- **Task**
State how many lines in the rows below contain the string "sidebar", treating uppercase and lowercase as distinct. Give only the number.

- **Data shown**
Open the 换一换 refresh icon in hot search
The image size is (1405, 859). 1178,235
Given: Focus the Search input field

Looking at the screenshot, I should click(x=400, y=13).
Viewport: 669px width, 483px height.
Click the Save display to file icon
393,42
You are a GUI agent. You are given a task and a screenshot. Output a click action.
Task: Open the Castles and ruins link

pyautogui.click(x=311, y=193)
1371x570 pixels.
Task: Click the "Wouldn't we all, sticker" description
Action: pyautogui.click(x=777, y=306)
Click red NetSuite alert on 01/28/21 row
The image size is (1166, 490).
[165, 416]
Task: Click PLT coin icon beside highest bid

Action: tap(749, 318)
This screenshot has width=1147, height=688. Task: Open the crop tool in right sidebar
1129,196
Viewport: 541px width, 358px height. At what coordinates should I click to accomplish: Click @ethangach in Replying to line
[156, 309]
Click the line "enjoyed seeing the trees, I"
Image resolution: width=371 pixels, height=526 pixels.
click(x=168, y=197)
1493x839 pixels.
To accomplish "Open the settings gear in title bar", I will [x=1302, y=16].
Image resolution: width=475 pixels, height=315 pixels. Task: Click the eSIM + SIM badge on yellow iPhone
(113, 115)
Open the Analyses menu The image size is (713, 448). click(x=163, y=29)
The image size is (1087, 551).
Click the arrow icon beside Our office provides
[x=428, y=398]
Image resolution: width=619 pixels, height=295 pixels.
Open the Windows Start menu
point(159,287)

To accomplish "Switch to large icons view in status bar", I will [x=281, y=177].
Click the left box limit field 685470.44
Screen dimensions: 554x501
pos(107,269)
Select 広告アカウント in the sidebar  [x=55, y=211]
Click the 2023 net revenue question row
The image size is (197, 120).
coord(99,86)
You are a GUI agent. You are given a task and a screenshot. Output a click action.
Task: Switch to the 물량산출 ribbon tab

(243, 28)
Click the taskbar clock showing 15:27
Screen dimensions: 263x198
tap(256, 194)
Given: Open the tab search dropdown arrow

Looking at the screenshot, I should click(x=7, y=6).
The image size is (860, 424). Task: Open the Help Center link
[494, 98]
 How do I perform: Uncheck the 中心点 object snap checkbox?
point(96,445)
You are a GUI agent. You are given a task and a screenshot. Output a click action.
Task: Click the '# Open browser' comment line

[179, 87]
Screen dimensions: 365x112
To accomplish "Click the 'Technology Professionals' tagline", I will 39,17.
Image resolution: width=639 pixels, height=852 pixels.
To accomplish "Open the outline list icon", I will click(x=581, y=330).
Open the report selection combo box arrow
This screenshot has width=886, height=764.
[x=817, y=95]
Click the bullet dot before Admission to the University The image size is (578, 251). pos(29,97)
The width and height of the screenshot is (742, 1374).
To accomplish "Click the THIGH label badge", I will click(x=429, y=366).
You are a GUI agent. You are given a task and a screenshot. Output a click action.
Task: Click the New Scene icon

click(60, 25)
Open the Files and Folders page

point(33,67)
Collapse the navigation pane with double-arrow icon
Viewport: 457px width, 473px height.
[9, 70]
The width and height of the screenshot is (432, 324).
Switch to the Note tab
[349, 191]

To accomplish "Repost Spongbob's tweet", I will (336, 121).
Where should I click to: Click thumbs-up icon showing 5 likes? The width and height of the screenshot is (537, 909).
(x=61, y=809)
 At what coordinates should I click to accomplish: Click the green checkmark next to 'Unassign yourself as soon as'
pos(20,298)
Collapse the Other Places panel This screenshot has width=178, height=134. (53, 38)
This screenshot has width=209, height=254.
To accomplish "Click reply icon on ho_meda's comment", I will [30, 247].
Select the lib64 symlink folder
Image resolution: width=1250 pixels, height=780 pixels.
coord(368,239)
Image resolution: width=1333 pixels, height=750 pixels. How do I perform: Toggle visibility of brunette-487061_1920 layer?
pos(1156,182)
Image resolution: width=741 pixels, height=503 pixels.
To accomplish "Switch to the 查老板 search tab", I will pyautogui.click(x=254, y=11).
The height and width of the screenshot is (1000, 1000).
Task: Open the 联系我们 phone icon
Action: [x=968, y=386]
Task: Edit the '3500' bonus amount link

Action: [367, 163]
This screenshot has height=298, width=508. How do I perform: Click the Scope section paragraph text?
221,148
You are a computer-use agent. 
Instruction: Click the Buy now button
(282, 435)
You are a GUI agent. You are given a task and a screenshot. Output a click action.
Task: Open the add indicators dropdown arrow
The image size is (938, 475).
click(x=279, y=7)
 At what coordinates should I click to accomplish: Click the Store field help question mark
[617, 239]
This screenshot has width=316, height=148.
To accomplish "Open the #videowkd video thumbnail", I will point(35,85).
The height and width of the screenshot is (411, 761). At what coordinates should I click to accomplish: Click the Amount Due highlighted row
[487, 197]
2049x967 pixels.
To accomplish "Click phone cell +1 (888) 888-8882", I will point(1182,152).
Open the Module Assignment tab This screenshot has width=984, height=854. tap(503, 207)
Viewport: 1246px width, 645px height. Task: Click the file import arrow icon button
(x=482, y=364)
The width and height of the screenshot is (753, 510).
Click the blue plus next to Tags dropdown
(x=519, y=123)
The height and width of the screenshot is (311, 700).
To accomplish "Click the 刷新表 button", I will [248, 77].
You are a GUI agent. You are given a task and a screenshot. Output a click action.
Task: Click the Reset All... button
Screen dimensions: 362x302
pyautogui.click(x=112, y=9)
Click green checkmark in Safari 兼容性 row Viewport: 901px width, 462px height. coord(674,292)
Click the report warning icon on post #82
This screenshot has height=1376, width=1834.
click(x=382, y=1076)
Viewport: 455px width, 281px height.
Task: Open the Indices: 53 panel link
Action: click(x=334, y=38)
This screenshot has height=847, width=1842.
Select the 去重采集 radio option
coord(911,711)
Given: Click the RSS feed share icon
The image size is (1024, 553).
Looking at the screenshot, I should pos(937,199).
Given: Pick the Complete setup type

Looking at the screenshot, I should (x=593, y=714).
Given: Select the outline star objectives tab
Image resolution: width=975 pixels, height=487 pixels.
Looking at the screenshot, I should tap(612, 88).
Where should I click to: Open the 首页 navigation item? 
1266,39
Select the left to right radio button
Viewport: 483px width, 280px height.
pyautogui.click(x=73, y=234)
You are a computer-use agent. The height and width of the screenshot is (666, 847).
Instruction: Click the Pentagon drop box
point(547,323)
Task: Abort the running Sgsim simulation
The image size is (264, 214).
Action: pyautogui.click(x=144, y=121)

- **Exercise output**
2